First, we need to understand what each symbol represents. The statement $$p$$ means "The heater is working." The statement $$q$$ means "The house is cold." The symbol $$\sim$$ represents "not" (negation), and the symbol $$\rightarrow$$ represents "if...then..." (implication).

$$p$$ : The heater is working.

$$q$$ : The house is cold.

$$\sim$$ : not

$$\rightarrow$$ : if...then...

**step2 Translate the negated statement $$\sim p$$ into words**

The first part of the compound statement involves the negation of $$p$$. So, $$\sim p$$ means "not (The heater is working)", which can be written as "The heater is not working."
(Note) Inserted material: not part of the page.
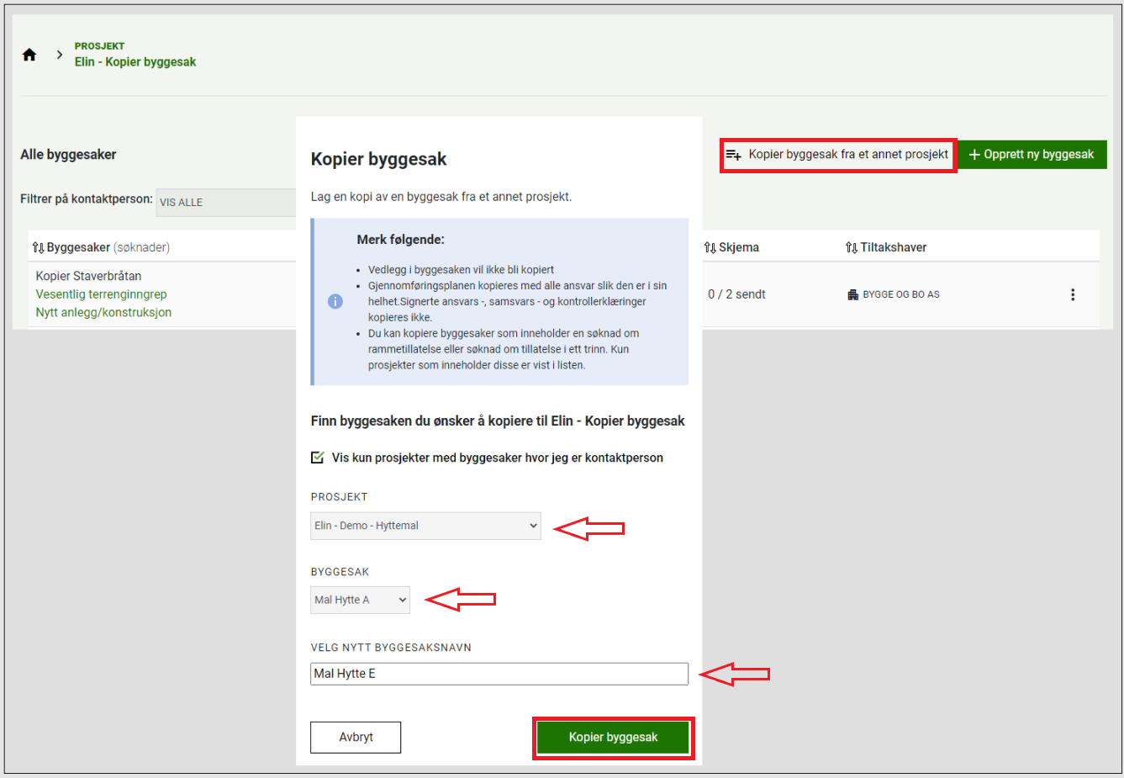Click the blue info icon in notice box

click(335, 301)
$$\sim p$$ : The heater is not working.

**step3 Combine the translated parts to form the complete statement**

Now we combine $$q$$ and $$\sim p$$ using the implication symbol $$\rightarrow$$. This means "If $$q$$, then $$\sim p$$". Substituting the word phrases for $$q$$ and $$\sim p$$ gives us the complete statement.
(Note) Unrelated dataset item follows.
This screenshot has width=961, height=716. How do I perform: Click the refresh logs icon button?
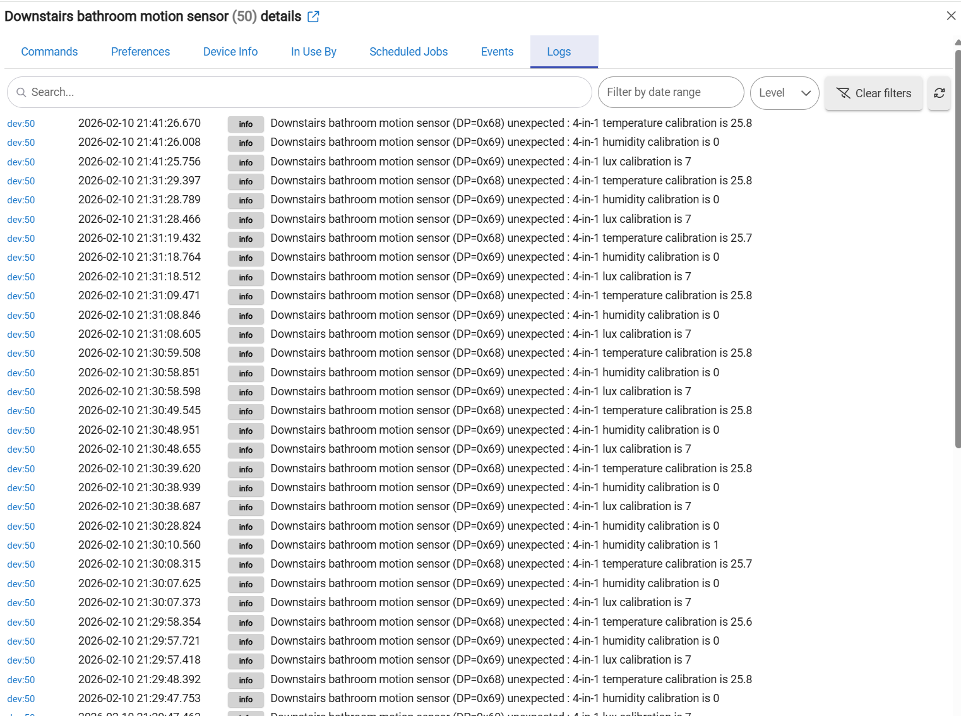[939, 93]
$$q \rightarrow \sim p$$ : If the house is cold, then the heater is not working.

Alternative answer

Answer: If the house is cold, then the heater is not working. Explain
This is a question about translating symbolic logic statements into words . The solving step is:

We know that `p` means "The heater is working" and `q` means "The house is cold".
The symbol `~` means "not", so `~p` means "The heater is not working".
The symbol `->` means "if ... then ...".
So, putting it all together, `q -> ~p` means "If `q`, then `~p`", which translates to "If the house is cold, then the heater is not working."

Alternative answer

Answer: If the house is cold, then the heater is not working. Explain
This is a question about translating symbolic logic into words . The solving step is:

First, I looked at what 'p' and 'q' stand for:
'p' means: The heater is working.
'q' means: The house is cold.

Then, I figured out what '$\sim p$' means. The little wavy line '$\sim$' means 'not'. So, '$\sim p$' means: The heater is NOT working.

Next, I looked at the arrow '$\rightarrow$'. In logic, this means 'if... then...'.
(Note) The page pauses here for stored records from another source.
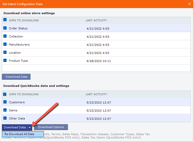The image size is (194, 142).
Task: Toggle the Product Type checkbox
Action: [x=5, y=60]
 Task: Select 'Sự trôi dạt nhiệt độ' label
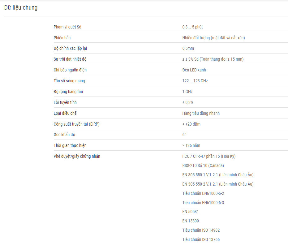click(x=70, y=59)
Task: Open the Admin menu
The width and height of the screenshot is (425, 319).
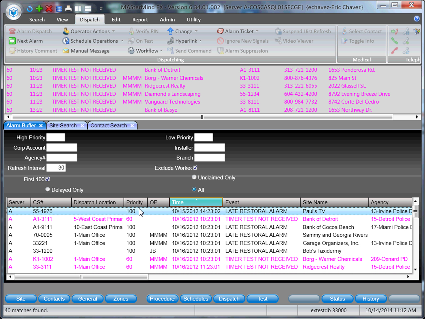Action: tap(167, 19)
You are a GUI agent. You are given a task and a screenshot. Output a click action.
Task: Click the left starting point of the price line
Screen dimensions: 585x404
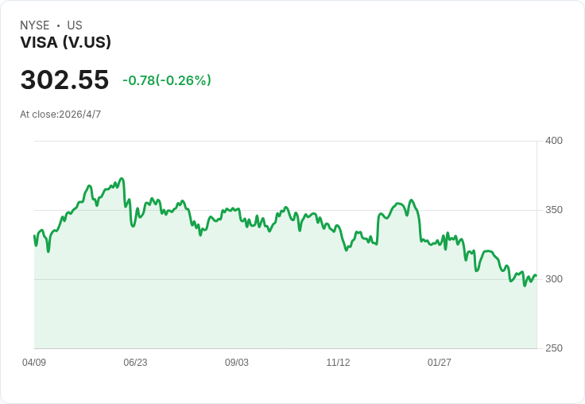(x=34, y=236)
So, putting it all together:
'$q \rightarrow \sim p$' means: **If** (what 'q' means), **then** (what '$\sim p$' means).
Which is: If the house is cold, then the heater is not working.

Alternative answer

Answer: If the house is cold, then the heater is not working.

Explain
This is a question about **translating symbolic logic into words**. The solving step is:

First, we know `p` means "The heater is working" and `q` means "The house is cold."
The symbol `~` means "not," so `~p` means "The heater is not working."
The symbol `→` means "if... then...," so `q → ~p` means "If q, then not p."
Putting it all together, we get: "If the house is cold, then the heater is not working."